Motor Feedback and Hardware Design

Today I tested whether low-pass filtering of the current sense signals from the motors was of any use, and investigated some methods of getting motor speed feedback.  I also considered the use of the AVR's pins, and looked into obstacle detection and mapping hardware.

Current Sense Filtering

The current sense signals from the motor controller are pretty noisy, and the left motor's slightly sick commutator sometimes drops out and makes the signal even worse.  I tried applying a simple first order low-pass filter, with a cutoff frequency on twice the PWM frequency.  While the noise was reduced very slightly, the most noticable change was that the PWM signal became more rounded off.  This simple test showed that it might be very difficult to achieve a decent improvement in the signal.

Motor Speed Feedback

While the motor back-EMF hasn't yet been investigated, and is thus still a viable option, it seems sensible to assume that it will also be quite noisy, and to have a backup plan for determining the motor speeds.

The following two options are the simplest alternatives:

1. Timing how long a state change takes on each motor

• A reasonable resolution on time can be achieved using a timer-counter module
• A 1/x (reciprocal) calculation is required to determine velocity
• The states will never be quite the same length, so some averaging must be used to reduce this error
• The error due to state length variation could be quite significant
• State changes would need to be recognised immediately, i.e. interrupt-on-change.
• A filter would be required to prevent multiple transitions causing multiple interrupts.  This increases hardware complexity.

2. Counting the number of states in a given period

• A moderate error due to counting is present (+/- 1 count)
• A lag is introduced due to the counting
• Using a 'sliding window' to average acts like a low-pass filter with additional delay
• More samples can be used to achieve higher resolution
• Fewer samples can be used to achieve better time-response, for example to achieve coarse control.

Controlling the motors shouldn't be too difficult - given the velocity error, a driving or braking signal can be fed using proportional PWM.  An offset of the feedback would compensate for the natural slowing of the motor due to friction.  The precise transfer function is difficult to analyse off-hand, because the controller acts neither as a constant current nor constant voltage source.

Motor reversal could be limited to only allow driving in the 'wrong direction' within a small band in the centre of the graph.  This would prevent excessive strain on the mechanical parts, and should allow better control of the robot.

A PID (Proportional + Integral + Derivative) scheme could be used to control the robot, though this may be too complex and might not be required due to the navigation feedback which will be in place to correct integrating errors.  To start with, I'll use a simple feedback scheme, and add complexity if necessary.

Hardware Considerations

Use of the AVR's pins should be carefully considered before diving in to make a PCB.  Therefore, I've considered the hardware that I might want to connect to the AVR.  I'll leave PORTB with an 8-LED display to allow status indication, and allow the SPI to be used if necessary later.  The wheel sensors and motor commands will be moved to PORTC, and the JTAG and TWI capabilities will be left unused.  Should the Two-Wire Interface be needed later, the board will be modified slightly (by way of cutting tracks at designed points), to release these pins for use.  I've checked that the software (with slight modification) works as before.

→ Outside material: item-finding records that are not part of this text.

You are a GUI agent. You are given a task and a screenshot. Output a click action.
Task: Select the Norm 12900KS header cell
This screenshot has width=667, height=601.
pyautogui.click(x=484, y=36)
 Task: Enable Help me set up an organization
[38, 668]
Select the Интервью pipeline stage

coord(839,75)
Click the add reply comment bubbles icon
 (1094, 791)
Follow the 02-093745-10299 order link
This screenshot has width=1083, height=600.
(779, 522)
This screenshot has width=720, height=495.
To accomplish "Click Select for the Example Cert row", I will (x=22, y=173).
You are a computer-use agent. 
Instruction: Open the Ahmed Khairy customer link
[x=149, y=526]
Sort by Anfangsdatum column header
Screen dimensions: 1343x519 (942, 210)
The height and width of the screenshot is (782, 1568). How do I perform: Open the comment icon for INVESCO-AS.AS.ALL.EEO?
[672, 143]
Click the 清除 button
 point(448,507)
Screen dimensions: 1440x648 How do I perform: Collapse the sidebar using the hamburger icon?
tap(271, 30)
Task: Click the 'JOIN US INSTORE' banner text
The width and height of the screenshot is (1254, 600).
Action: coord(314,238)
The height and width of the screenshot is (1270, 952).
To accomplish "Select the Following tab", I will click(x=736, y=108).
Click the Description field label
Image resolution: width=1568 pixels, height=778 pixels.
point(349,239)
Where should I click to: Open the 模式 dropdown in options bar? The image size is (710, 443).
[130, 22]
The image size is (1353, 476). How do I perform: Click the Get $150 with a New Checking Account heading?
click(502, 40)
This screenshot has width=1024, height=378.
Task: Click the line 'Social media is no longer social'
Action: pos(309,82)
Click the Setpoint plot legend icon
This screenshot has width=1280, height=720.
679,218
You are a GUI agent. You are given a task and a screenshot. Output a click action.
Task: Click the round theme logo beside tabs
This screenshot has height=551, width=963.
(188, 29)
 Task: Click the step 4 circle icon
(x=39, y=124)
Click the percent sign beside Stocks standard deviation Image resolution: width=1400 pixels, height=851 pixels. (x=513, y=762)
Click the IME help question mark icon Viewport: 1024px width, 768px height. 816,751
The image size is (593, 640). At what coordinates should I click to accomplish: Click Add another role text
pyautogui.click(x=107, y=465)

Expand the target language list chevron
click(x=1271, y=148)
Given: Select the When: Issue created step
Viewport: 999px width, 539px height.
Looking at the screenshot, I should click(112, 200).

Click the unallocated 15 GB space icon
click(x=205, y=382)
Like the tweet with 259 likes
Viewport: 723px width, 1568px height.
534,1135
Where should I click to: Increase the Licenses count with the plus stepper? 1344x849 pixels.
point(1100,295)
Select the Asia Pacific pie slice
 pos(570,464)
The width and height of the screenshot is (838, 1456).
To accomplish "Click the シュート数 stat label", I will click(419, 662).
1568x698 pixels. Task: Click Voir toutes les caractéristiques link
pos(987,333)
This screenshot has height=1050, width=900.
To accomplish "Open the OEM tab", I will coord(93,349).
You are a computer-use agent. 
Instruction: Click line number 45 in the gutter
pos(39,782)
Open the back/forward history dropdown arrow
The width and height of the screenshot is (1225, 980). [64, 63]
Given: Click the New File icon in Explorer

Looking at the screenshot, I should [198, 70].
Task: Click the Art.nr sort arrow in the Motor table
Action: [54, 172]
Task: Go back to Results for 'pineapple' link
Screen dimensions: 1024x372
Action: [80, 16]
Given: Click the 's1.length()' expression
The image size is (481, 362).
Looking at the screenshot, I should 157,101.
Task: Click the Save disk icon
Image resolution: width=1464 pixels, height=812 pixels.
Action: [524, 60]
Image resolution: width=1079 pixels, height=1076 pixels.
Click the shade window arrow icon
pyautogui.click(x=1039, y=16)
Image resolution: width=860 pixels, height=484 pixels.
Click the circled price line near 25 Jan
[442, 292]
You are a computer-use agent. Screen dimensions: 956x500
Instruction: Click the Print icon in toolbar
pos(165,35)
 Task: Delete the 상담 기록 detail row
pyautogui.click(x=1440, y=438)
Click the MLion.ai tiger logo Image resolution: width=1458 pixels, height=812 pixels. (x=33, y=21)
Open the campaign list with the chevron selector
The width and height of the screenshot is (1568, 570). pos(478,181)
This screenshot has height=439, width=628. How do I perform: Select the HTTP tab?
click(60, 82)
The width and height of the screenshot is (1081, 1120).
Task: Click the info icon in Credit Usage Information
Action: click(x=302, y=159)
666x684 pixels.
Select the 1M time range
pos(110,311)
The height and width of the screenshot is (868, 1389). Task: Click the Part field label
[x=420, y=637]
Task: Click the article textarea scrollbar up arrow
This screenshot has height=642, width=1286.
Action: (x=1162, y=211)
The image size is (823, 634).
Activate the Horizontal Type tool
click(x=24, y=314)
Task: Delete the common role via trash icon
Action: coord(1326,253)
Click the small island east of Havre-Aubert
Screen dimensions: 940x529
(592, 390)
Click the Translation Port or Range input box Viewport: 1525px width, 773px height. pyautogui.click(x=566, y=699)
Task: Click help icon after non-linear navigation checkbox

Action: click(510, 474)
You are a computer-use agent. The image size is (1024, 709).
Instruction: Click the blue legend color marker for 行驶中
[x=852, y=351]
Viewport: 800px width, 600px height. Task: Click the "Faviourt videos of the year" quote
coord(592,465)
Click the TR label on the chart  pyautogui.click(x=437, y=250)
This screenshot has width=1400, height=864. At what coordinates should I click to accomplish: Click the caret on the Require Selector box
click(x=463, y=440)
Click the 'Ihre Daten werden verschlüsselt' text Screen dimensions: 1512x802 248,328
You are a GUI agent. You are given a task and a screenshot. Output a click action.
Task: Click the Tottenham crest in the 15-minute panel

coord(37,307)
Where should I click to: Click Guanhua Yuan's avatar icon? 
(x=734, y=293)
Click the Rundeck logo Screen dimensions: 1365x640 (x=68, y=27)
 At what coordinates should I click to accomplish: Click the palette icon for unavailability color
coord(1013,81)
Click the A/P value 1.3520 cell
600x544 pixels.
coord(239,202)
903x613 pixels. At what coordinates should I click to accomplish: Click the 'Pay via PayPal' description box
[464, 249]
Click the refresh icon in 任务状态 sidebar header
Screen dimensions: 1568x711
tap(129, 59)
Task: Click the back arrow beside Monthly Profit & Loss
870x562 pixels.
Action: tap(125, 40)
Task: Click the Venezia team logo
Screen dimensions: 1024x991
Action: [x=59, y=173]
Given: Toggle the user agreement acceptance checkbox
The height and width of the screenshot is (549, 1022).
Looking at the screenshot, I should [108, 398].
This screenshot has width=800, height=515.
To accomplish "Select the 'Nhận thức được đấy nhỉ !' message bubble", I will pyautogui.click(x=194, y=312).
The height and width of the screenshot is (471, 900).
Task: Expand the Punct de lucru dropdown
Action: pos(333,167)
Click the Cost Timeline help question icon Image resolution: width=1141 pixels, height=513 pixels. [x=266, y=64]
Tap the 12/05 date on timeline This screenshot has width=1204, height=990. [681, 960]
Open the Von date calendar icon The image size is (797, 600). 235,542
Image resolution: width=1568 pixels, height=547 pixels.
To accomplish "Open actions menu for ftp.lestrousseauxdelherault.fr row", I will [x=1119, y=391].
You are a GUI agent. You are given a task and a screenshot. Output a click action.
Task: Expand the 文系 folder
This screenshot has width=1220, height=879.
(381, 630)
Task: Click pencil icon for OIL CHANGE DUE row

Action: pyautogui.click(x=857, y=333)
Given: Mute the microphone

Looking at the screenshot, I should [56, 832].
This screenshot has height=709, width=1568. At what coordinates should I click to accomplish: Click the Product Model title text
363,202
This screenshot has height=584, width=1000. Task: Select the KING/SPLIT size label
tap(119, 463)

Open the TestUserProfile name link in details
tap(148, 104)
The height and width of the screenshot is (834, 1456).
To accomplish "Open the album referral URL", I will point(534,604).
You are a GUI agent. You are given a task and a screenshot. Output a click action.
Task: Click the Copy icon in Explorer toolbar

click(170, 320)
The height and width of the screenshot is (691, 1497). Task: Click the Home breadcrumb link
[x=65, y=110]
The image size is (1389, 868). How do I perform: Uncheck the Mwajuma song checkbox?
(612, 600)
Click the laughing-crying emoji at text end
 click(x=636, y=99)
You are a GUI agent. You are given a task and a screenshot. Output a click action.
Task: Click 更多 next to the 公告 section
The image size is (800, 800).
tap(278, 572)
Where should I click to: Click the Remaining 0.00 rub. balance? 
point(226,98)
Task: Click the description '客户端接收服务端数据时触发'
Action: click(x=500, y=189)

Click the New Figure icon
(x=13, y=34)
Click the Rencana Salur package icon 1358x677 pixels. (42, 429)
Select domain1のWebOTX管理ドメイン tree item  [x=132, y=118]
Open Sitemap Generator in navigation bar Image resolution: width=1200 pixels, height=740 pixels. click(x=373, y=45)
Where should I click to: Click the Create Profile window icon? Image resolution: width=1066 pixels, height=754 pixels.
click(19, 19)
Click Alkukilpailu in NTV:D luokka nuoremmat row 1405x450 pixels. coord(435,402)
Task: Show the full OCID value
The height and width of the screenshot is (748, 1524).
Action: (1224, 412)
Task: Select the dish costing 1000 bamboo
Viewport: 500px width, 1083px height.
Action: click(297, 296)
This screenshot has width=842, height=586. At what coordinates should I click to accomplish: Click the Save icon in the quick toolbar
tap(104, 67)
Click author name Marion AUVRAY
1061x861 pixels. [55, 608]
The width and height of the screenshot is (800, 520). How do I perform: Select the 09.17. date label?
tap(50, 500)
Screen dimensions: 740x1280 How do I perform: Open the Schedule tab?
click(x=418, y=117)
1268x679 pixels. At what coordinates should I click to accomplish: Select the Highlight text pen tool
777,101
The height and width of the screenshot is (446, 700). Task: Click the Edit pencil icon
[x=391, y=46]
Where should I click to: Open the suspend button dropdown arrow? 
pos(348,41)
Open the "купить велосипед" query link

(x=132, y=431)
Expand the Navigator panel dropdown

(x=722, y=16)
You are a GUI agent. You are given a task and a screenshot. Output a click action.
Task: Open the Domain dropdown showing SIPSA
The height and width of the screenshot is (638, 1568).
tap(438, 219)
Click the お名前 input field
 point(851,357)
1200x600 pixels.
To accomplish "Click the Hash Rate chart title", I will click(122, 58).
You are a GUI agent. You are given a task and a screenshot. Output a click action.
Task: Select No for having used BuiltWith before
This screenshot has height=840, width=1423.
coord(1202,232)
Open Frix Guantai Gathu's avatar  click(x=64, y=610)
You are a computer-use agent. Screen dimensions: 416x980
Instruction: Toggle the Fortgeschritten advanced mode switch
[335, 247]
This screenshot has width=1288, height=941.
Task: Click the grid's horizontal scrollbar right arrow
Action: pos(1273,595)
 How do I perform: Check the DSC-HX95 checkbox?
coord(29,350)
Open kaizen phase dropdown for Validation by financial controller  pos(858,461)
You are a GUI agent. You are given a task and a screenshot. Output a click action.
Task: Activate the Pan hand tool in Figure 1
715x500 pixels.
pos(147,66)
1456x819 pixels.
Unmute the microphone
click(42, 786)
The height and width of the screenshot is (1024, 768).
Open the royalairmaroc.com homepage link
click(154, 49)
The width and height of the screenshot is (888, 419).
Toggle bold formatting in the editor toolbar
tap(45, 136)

Now that the wheel sensors aren't connected to the SPI, some resistors have been removed from the circuit.

I've looked into obstacle detection hardware.  SONAR modules seem to be quite poor, expensive, and fairly hard to come by.  I did, however, find a series of infrared modules by Sharp, which use a linear CCD array to determine the distance to an object by the position of an infrared spot projected outward from the sensor.  Various detection ranges are available, and the sensors are widely used by hobbyists.  Some people have mentioned noise problems, but the best solution appears to be nothing more than adding a low-pass filter, grounding the conductive-plastic case, and averaging multiple samples.  The modules produce outputs about every 40ms, so they're medium-speed (~25Hz).  The output is analogue, and is roughly proportional to the reciprocal of the distance to the object.  Digital ones which give a close/far indication are available too.  The cheapest units I found are about £10 each, and work from 10-80cm distance.  Many hobbyists mount the sensors on servos, and use them to scan an area.

More recently, I've found some ultrasonic modules from Rapid, which may be useful.  The standard one gives a single output as a pulse delay, while the high performance version uses a I²C bus, and stores up to 16 echoes.  I've wondered whether a hybrid system utilizing both of these technologies would be useful.